Theory for structure and dynamics of self-assembled soft materials

自组装软材料的结构与动力学理论

• 批准号: 288213-2012
• 负责人: Wickham, Robert
• 金额: $ 1.24万
• 依托单位: University of Guelph
• 依托单位国家: 加拿大
• 项目类别: Discovery Grants Program - Individual
• 财政年份: 2016
• 资助国家: 加拿大
• 起止时间: 2016-01-01 至 2017-12-31
• 项目状态: 已结题
• 来源: https://www.nserc-crsng.gc.ca/ase-oro/Details-Detailles_eng.asp?id=594819
• 关键词: Theory; structure; dynamics; self; assembled

My group investigates the interplay between structure and dynamics in soft materials, with a focus on polymeric and biological materials. We use a combination of sophisticated analytical methods and high-performance computing to tackle problems in this multidisciplinary environment. The structure-dynamics relationship in soft and biological materials is an exciting and rich topic for theoretical and experimental study, with a diverse set of challenging problems. For example, there is an ongoing, world-wide effort to investigate block copolymers as structural templates for nanolithography, and for the production of ordered arrays of metallic nano-dots and nano-wires. These templates hold the promise of shrinking microelectronic circuits to the 10 nm scale, below that accessible to traditional photolithography. In such applications, when processing these materials it is important to understand how long it takes structures to self-assemble. My first research topic addresses the questions: What is the relation between this microstructure and the dynamics? What are the kinetic pathways for, and barriers to, the formation of a given structure? My second topical area asks: How do we formulate a non-equilibrium theory to answer these questions? The remainder of the proposal focuses on the role of self-assembly, dynamics and pattern formation in biology, with a specific aim to develop a fundamental understanding of antimicrobial strategies that involve peptide self-assembly. Understanding the dynamics of soft materials at a quantitative level through the development and extension of the methods of non-equilibrium statistical mechanics is my long-term goal. This proposal involves both the development of new computational techniques and the physical understanding of novel antimicrobial agents, nano-lithographic templates and electrophoretic devices.
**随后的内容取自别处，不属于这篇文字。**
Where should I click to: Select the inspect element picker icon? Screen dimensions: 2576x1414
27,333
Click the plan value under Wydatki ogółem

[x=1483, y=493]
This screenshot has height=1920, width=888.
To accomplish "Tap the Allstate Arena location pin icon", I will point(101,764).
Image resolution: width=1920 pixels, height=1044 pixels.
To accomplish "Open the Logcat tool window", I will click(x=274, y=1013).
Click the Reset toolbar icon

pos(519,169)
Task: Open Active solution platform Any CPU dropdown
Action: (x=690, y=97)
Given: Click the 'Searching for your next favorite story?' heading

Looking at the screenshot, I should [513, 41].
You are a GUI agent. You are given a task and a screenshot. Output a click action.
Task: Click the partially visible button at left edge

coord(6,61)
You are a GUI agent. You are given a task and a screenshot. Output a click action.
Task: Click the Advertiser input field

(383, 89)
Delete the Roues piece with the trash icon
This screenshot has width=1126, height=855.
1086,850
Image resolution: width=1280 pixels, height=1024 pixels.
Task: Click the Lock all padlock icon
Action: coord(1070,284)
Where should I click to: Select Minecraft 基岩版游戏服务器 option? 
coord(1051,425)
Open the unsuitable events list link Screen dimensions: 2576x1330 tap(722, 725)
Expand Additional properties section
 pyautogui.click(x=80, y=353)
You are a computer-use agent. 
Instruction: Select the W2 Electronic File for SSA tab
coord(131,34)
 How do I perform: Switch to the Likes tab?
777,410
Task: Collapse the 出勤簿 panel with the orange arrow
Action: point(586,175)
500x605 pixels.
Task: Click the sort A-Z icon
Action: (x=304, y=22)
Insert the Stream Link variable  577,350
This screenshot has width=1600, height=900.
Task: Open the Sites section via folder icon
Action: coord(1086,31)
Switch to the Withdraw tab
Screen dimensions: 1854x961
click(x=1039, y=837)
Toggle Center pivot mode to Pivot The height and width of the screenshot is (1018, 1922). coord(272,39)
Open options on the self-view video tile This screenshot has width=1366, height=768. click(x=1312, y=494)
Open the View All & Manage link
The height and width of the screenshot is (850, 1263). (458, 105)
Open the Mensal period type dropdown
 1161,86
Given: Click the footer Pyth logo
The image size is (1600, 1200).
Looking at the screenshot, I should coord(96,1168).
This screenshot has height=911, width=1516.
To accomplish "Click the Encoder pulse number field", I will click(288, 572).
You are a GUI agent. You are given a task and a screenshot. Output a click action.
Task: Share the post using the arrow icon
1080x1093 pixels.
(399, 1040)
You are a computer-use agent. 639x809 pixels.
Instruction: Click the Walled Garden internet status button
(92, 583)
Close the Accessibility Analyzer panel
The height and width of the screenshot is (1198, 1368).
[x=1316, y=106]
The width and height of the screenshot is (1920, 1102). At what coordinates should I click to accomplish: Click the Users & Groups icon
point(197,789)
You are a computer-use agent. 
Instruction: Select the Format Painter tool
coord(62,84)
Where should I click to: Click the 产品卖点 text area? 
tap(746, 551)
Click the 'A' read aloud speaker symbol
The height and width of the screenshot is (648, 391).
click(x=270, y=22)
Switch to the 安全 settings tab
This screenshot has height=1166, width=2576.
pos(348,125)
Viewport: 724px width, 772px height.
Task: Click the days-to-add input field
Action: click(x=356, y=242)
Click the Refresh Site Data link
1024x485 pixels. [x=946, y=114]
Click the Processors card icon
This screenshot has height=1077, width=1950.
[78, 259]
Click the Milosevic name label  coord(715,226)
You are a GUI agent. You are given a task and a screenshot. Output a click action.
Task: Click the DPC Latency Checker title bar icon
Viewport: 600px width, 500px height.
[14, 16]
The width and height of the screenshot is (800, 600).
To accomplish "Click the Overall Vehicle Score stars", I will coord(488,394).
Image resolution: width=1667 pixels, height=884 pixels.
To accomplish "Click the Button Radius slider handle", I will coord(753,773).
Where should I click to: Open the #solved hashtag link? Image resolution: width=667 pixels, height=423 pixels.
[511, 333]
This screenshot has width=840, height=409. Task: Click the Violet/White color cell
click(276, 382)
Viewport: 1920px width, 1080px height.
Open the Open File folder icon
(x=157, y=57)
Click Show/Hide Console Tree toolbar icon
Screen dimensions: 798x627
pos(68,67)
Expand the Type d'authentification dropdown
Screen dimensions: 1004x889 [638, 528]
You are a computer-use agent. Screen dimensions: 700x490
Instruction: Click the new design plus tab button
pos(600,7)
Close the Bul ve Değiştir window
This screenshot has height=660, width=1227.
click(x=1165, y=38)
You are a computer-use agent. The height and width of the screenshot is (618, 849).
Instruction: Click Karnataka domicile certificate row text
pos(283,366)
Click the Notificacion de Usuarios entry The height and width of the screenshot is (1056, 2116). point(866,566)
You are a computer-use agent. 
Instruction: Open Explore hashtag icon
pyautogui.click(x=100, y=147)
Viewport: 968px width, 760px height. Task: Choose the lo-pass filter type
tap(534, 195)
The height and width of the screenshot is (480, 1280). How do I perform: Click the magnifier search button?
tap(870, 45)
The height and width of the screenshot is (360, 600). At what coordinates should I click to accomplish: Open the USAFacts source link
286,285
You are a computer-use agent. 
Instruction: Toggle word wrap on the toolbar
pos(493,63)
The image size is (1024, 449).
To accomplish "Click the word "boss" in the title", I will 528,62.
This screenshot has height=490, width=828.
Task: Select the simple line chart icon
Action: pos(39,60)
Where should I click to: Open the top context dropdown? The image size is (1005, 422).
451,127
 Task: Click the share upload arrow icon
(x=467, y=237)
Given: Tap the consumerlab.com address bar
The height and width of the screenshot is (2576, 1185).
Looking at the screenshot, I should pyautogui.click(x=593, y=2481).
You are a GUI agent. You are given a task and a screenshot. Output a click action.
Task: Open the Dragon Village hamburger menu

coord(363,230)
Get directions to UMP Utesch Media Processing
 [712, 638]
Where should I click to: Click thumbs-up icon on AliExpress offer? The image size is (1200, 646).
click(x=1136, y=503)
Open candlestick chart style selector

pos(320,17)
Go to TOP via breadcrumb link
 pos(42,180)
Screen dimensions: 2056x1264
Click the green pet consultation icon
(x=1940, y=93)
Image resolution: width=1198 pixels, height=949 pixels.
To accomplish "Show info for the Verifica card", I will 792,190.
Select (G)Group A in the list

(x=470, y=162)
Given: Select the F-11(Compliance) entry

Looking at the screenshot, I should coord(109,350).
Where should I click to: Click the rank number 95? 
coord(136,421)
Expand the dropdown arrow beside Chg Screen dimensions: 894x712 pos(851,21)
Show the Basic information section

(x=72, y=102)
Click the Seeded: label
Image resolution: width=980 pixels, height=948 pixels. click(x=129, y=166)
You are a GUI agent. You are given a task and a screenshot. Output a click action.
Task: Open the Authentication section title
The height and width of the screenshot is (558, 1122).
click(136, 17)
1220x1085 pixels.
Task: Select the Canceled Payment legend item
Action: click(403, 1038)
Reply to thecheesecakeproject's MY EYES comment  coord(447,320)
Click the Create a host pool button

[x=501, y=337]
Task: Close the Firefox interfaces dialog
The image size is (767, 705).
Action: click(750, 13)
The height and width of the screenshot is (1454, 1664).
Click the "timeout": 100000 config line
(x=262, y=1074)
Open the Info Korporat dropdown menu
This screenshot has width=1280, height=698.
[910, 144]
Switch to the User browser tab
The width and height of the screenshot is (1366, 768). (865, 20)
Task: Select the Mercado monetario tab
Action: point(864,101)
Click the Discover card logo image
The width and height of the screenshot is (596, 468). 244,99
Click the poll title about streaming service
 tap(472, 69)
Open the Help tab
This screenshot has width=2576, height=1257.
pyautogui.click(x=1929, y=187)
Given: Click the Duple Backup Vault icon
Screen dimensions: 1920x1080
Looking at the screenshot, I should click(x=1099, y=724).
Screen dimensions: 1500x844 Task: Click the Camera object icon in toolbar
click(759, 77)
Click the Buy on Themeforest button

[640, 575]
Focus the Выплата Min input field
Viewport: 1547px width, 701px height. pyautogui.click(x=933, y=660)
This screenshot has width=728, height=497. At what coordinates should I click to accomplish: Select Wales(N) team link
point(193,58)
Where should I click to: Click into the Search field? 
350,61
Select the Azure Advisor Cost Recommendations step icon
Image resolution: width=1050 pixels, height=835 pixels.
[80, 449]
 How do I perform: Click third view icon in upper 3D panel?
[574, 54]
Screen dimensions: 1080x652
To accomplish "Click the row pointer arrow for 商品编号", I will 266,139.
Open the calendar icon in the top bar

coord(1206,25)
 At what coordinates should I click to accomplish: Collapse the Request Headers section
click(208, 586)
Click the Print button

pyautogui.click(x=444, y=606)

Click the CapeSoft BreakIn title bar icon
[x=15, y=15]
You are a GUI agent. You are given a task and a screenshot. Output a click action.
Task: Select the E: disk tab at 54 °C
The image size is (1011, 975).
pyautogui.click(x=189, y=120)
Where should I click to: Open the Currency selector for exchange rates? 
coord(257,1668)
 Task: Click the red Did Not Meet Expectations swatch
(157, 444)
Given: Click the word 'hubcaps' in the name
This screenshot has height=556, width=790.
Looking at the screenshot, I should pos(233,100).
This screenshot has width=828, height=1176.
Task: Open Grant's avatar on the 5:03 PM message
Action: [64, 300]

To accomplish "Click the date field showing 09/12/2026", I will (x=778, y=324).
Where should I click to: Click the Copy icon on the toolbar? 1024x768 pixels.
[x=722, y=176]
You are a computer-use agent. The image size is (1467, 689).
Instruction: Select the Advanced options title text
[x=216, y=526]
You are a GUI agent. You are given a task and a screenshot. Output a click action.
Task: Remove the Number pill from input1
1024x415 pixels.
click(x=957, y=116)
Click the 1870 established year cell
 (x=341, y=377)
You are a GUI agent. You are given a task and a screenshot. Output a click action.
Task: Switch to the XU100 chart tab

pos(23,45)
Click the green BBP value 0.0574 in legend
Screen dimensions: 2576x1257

我的团队研究软材料的结构和动力学之间的相互作用，重点是聚合物和生物材料。我们使用复杂的分析方法和高性能计算的组合来解决这个多学科环境中的问题。软材料和生物材料中的结构-动力学关系是一个令人兴奋和丰富的理论和实验研究课题，具有各种各样的挑战性问题。例如，世界范围内正在努力研究嵌段共聚物作为纳米光刻的结构模板，以及用于生产金属纳米点和纳米线的有序阵列。这些模板有望将微电子电路缩小到10 nm的规模，低于传统光刻法的规模。在这些应用中，当处理这些材料时，重要的是要了解结构自组装需要多长时间。我的第一个研究课题解决的问题：这种微观结构和动力学之间的关系是什么？形成给定结构的动力学途径和障碍是什么？我的第二个主题领域是：我们如何用非平衡理论来回答这些问题？该提案的其余部分侧重于自组装，动力学和模式形成在生物学中的作用，具体目标是对涉及肽自组装的抗菌策略进行基本了解。通过非平衡统计力学方法的发展和扩展，在定量水平上理解软材料的动力学是我的长期目标。该提案涉及新计算技术的开发以及对新型抗菌剂、纳米光刻模板和电泳设备的物理理解。